SELECTED TEXT.
>>>

Question

One function gives all six Given the following information about one trigonometric function, evaluate the other five functions.$$\cos \theta=\frac{5}{13} \text { and } 0<\theta<\pi / 2$$

Answer

**step1 Determine the Sine of the Angle**

We are given the cosine of the angle $$\theta$$ and the range of $$\theta$$, which is between $$0$$ and $$\frac{\pi}{2}$$. This range indicates that $$\theta$$ is in the first quadrant, where all trigonometric functions are positive. We can use the Pythagorean identity to find the sine of the angle.

$$\sin^2 \theta + \cos^2 \theta = 1$$

Substitute the given value of $$\cos \theta$$ into the identity:

$$\sin^2 \theta + \left(\frac{5}{13}\right)^2 = 1$$

Calculate the square of $$\frac{5}{13}$$:

$$\sin^2 \theta + \frac{25}{169} = 1$$

Subtract $$\frac{25}{169}$$ from both sides to find $$\sin^2 \theta$$:

$$\sin^2 \theta = 1 - \frac{25}{169}$$

Convert $$1$$ to a fraction with a denominator of $$169$$:

$$\sin^2 \theta = \frac{169}{169} - \frac{25}{169}$$

Perform the subtraction:

$$\sin^2 \theta = \frac{169 - 25}{169}$$

$$\sin^2 \theta = \frac{144}{169}$$

Take the square root of both sides. Since $$\theta$$ is in the first quadrant, $$\sin \theta$$ must be positive:

$$\sin \theta = \sqrt{\frac{144}{169}}$$

$$\sin \theta = \frac{12}{13}$$

**step2 Determine the Tangent of the Angle**

Now that we have both $$\sin \theta$$ and $$\cos \theta$$, we can find the tangent of the angle using the quotient identity.

$$\tan \theta = \frac{\sin \theta}{\cos \theta}$$

Substitute the values we found for $$\sin \theta$$ and the given $$\cos \theta$$:

$$\tan \theta = \frac{\frac{12}{13}}{\frac{5}{13}}$$

To divide fractions, multiply the numerator by the reciprocal of the denominator:

$$\tan \theta = \frac{12}{13} \times \frac{13}{5}$$

Cancel out the common factor of $$13$$:

$$\tan \theta = \frac{12}{5}$$

**step3 Determine the Cosecant of the Angle**

The cosecant is the reciprocal of the sine function. We will use the value of $$\sin \theta$$ found in step 1.

$$\csc \theta = \frac{1}{\sin \theta}$$

Substitute the value of $$\sin \theta$$:

$$\csc \theta = \frac{1}{\frac{12}{13}}$$

Take the reciprocal:

$$\csc \theta = \frac{13}{12}$$

**step4 Determine the Secant of the Angle**

The secant is the reciprocal of the cosine function. We are given the value of $$\cos \theta$$.

<<<

DATASET EXTRACT.
>>>

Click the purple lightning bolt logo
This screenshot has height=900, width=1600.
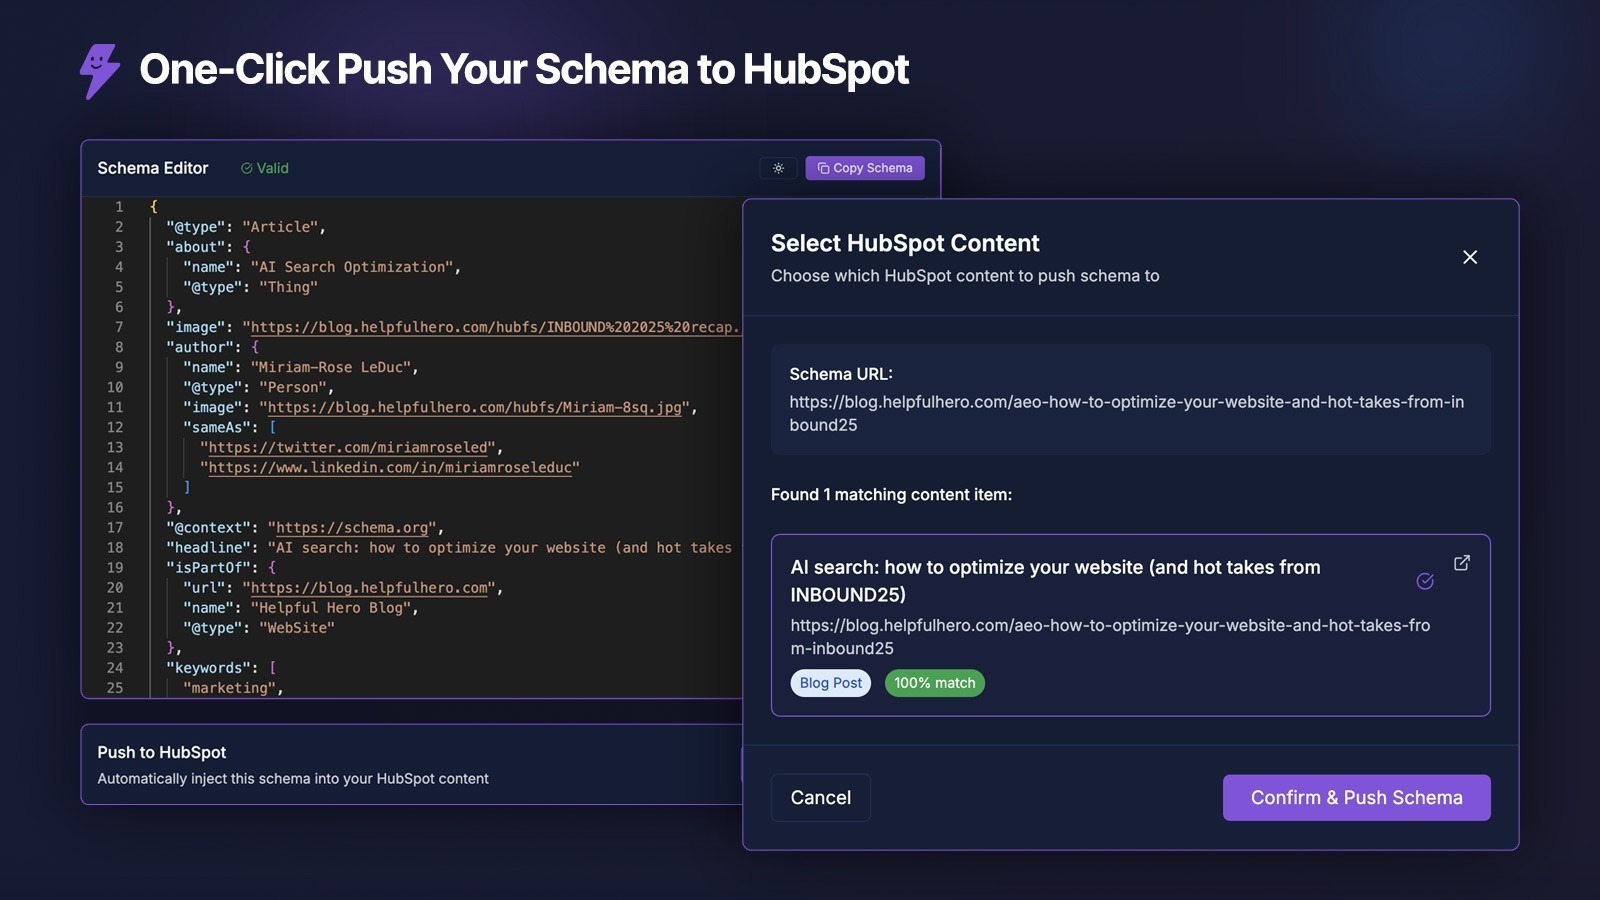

<<<

DIRECTIONS.
A) In the trigonometry solution, what value is found for tan θ?
B) Rewrite the paragraph of the trigonometry solution that begins "We are given the cosine of the angle" as a short list that keeps its main facts.
C) Resume the trigonometry solution from where it stops.

ANSWERS IN ORDER.
A) tan θ = 12/5

B)
- The cosine of θ is given, and θ lies between 0 and π/2.
- This range places θ in the first quadrant, where all trigonometric functions are positive.
- The Pythagorean identity is used to find sin θ.

C)
$$\sec \theta = \frac{1}{\cos \theta}$$

Substitute the given value of $$\cos \theta$$:

$$\sec \theta = \frac{1}{\frac{5}{13}}$$

Take the reciprocal:

$$\sec \theta = \frac{13}{5}$$

**step5 Determine the Cotangent of the Angle**

The cotangent is the reciprocal of the tangent function. We will use the value of $$\tan \theta$$ found in step 2.

$$\cot \theta = \frac{1}{\tan \theta}$$

Substitute the value of $$\tan \theta$$:

$$\cot \theta = \frac{1}{\frac{12}{5}}$$

Take the reciprocal:

$$\cot \theta = \frac{5}{12}$$

Alternative answer

Answer:
$\sin \theta = \frac{12}{13}$
$\tan \theta = \frac{12}{5}$
$\csc \theta = \frac{13}{12}$
$\sec \theta = \frac{13}{5}$
$\cot \theta = \frac{5}{12}$

Explain
This is a question about <finding trigonometric function values using a right triangle and the Pythagorean theorem>. The solving step is:

1. First, I drew a right triangle! Since we know that `cos θ = adjacent side / hypotenuse`, and it's given as 5/13, I labeled the side next to angle θ (the adjacent side) as 5 and the longest side (the hypotenuse) as 13.
2. Next, I needed to find the length of the third side, the one opposite angle θ. I used the super useful Pythagorean theorem, which says `a² + b² = c²` (where 'a' and 'b' are the two shorter sides and 'c' is the hypotenuse). So, `opposite² + 5² = 13²`.
3. That means `opposite² + 25 = 169`. To find `opposite²`, I did `169 - 25`, which is 144. So, `opposite² = 144`.
4. To find the opposite side, I took the square root of 144, which is 12! So now I know all three sides: adjacent = 5, opposite = 12, hypotenuse = 13.
5. Since the problem tells us `0 < θ < π/2`, that means θ is in the first part of the coordinate plane, where all trigonometric values are positive. So no need to worry about negative signs!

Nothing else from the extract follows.